"Hearts of Gold"
Guysville, Ohio
April 18, 1983
Dear Folks,
I thought I'd never make it to Athens, Ohio, my first major stop. The route I've chosen to follow from Bethel to Washington, D.C., old U.S. 50, is one of the hilliest and curviest two-lane roadways anywhere. As a result, my legs felt as if they were going to fall apart long before I'd reached the eastern edge of Ohio.
The blisters disappeared--more or less--after the second day out, but then it seemed that something else painful would torment each day. If it wasn't the knees, it would be an ankle or perhaps my back.
After about 70 miles, I had the good sense to lighten my pack by about 25 pounds. So many items that I had thought would be indispensable suddenly didn't seem so important anymore. Back to Bethel, via UPS, went such things as cooking gear, the tent, my jacket, and all the fishing tackle. My poor back and knees hurt so much I even contemplated ridding myself of my sleeping bag. And yet I held back on the sleeping bag, because I knew I couldn't count on having someone putting me up every night.
And, sure enough, two nights later my decision about needing the sleeping bag proved to be right.
I was in a particularly lonely stretch of back-hill country, in the middle of Ohio's poorest county. It was raining, cold, windy, and dark, when I finally decided to call it quits for the day. Although there were no farmhouses to be seen on the surrounding hills in that part of Vinton County, I spotted an abandoned church about a quarter of a mile off the road.
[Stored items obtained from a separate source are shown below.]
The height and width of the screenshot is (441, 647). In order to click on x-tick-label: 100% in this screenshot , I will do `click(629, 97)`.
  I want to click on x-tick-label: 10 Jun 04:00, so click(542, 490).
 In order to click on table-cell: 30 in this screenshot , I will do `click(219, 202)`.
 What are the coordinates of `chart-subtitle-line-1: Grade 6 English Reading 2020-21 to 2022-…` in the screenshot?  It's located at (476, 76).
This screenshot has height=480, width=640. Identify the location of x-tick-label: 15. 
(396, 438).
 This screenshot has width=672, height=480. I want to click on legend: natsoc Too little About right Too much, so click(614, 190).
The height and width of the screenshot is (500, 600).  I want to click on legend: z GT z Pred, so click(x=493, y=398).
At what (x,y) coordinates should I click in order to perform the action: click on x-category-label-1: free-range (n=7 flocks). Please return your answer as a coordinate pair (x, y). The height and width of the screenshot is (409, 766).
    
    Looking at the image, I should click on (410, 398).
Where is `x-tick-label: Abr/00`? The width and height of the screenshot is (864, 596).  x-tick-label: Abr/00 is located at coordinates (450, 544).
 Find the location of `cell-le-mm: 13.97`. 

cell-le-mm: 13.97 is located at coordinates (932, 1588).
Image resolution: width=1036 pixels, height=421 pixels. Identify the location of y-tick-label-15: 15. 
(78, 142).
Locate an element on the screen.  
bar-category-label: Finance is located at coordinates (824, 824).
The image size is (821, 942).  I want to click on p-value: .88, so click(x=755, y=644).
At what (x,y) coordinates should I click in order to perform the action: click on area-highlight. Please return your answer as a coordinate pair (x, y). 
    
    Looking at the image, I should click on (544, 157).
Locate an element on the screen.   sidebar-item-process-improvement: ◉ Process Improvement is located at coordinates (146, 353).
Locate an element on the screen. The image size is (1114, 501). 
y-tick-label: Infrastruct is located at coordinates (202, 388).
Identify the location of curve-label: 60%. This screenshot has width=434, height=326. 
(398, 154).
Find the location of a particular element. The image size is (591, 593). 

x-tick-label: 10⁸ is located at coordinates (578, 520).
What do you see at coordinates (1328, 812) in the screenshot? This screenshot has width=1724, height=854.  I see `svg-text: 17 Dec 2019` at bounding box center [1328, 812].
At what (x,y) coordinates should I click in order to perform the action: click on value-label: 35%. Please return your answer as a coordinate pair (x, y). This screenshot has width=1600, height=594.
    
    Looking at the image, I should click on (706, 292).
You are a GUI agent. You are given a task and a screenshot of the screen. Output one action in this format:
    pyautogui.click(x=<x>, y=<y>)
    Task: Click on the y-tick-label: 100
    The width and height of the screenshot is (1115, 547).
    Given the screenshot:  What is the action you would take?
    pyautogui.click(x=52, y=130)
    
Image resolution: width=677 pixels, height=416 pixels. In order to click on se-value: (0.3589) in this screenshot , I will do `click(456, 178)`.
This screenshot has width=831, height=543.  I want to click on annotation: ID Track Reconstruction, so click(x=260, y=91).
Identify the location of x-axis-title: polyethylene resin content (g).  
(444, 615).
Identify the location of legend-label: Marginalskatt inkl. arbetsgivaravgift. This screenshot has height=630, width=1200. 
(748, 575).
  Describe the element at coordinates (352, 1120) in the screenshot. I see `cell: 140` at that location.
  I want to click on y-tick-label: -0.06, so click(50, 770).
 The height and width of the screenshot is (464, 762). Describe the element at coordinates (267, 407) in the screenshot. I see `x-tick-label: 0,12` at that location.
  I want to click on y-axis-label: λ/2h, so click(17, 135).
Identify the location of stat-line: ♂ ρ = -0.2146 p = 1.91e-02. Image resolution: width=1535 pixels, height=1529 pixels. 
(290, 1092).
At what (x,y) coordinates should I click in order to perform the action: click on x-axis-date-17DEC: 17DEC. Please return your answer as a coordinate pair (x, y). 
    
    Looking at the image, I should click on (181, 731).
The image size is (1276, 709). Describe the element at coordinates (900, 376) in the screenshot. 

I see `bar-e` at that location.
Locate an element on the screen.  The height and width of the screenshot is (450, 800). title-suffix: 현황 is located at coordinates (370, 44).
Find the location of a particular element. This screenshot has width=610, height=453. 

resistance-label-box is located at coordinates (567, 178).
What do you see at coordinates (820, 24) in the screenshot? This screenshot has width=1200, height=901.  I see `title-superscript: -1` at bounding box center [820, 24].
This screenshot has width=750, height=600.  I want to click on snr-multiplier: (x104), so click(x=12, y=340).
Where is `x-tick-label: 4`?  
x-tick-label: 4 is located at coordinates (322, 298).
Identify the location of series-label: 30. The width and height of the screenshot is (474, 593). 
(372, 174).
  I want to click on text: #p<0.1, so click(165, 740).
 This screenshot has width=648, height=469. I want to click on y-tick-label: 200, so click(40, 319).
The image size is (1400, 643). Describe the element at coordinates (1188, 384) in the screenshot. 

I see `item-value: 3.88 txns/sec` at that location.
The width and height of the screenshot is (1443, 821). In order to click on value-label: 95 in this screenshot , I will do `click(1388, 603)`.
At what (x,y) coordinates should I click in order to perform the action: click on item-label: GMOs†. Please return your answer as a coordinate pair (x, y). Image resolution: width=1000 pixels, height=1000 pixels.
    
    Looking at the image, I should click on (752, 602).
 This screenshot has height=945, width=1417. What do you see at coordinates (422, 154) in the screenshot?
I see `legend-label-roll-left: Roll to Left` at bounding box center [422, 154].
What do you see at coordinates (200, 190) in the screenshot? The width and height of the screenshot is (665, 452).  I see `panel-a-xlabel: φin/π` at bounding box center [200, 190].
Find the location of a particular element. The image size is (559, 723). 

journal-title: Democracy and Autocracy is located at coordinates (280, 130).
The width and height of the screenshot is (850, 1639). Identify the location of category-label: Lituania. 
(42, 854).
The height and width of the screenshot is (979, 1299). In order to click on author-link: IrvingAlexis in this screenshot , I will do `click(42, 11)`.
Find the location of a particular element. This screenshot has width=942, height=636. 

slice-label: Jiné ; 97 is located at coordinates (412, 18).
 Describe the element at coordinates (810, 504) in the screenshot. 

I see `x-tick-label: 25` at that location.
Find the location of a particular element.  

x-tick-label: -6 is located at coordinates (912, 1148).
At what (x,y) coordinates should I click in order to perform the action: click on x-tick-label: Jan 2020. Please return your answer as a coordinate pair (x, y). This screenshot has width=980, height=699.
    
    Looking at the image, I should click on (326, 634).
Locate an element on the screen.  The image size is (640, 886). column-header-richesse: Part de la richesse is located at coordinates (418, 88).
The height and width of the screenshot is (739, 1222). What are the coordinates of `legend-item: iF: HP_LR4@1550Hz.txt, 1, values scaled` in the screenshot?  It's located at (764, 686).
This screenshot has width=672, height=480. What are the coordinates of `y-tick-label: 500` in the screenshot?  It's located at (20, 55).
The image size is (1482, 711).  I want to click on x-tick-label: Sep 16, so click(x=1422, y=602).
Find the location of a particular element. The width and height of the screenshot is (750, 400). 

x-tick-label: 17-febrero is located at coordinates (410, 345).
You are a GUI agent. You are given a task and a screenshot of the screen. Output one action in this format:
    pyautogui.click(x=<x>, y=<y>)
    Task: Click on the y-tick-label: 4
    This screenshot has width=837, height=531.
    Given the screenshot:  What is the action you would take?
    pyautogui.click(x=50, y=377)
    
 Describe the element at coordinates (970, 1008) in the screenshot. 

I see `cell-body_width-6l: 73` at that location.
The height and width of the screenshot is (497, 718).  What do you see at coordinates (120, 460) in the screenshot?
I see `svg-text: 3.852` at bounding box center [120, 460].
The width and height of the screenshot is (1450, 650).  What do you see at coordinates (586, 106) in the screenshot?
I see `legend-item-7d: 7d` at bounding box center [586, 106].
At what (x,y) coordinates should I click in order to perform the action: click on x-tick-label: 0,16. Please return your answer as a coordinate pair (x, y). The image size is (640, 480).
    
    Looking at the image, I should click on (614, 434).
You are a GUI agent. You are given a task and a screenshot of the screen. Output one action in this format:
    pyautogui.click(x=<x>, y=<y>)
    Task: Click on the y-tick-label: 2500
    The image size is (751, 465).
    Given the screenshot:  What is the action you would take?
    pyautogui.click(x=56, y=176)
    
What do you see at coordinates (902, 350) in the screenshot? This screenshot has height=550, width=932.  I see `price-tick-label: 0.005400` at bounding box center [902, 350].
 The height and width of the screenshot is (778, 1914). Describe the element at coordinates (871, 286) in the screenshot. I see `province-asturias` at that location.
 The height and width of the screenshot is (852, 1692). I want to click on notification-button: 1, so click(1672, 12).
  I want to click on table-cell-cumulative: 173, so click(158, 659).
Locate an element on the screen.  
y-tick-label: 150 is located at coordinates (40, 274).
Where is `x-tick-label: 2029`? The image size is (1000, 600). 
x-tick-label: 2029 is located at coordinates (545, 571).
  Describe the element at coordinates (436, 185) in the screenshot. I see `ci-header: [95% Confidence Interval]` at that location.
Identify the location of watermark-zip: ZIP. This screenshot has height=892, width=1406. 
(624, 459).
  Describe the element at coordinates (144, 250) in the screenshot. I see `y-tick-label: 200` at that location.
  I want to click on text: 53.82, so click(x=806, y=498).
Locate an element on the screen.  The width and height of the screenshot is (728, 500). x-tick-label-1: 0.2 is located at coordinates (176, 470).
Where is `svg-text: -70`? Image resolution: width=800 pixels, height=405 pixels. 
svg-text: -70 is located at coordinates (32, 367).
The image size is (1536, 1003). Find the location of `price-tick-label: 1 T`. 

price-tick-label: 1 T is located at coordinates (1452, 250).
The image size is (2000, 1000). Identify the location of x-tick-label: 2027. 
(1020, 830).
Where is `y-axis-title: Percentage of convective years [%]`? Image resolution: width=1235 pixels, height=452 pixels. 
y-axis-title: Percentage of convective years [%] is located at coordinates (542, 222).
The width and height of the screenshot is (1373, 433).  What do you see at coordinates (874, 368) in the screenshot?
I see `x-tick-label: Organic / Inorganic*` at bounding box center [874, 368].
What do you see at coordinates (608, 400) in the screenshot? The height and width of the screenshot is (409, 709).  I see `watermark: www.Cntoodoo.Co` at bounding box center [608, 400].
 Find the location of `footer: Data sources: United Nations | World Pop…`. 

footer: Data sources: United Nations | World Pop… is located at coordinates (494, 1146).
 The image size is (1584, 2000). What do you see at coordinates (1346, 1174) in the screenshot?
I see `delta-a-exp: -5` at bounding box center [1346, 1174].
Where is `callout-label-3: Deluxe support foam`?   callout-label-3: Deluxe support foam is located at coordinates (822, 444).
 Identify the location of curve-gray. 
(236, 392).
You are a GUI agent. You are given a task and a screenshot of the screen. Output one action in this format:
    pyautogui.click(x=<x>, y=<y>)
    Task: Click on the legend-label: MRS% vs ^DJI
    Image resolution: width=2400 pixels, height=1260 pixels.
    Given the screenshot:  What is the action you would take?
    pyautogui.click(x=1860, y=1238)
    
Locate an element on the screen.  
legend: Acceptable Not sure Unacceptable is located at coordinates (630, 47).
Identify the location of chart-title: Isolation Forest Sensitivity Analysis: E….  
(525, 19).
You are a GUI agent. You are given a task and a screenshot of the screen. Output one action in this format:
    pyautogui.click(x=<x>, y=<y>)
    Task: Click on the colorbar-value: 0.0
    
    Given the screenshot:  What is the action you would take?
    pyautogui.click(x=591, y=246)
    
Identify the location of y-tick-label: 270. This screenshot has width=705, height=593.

Carefully I crossed a flooded filed to the dilapidated building and stepped even more gingerly into its black and musty interior. All day I had been warned by strangers not to stop in the county, for it was said to be a violent place due to its 21 percent unemployment and its pervasive poverty.
Adjoining the church was a cemetery and several of the wildest, deadest trees I'd ever seen. Needlesstosay, I hardly slept a wink. All night I imagined I heard ghouls and murdererous thieves creeping up to me across the old floor boards.
In the gray morning light, however, I was still in one piece. Much of the noise I'd heard during the night had been little more than tree branches scraping the tin roof, or rats scurrying through the litter piles in the room's corners.
Furthermore, as the days passed I found the people of that part of Ohio to be extremely friendly and compassionate, even though they were indeed very poor. Although the homes in that part of Appalachia oftentimes looked lifeless, the inhabitants actually had hearts of gold. This was especially true of the very poorest.
Many of the homes I was invited into didn't have plumbing. Nearly all were heated by wood-burning stoves or by coal. And yet the treatment I received was quite kingly.
When I did reach Athens, after nine days and 140 miles of walking, I had made a lot of friends and learned again just how helpful my fellow Americans can be.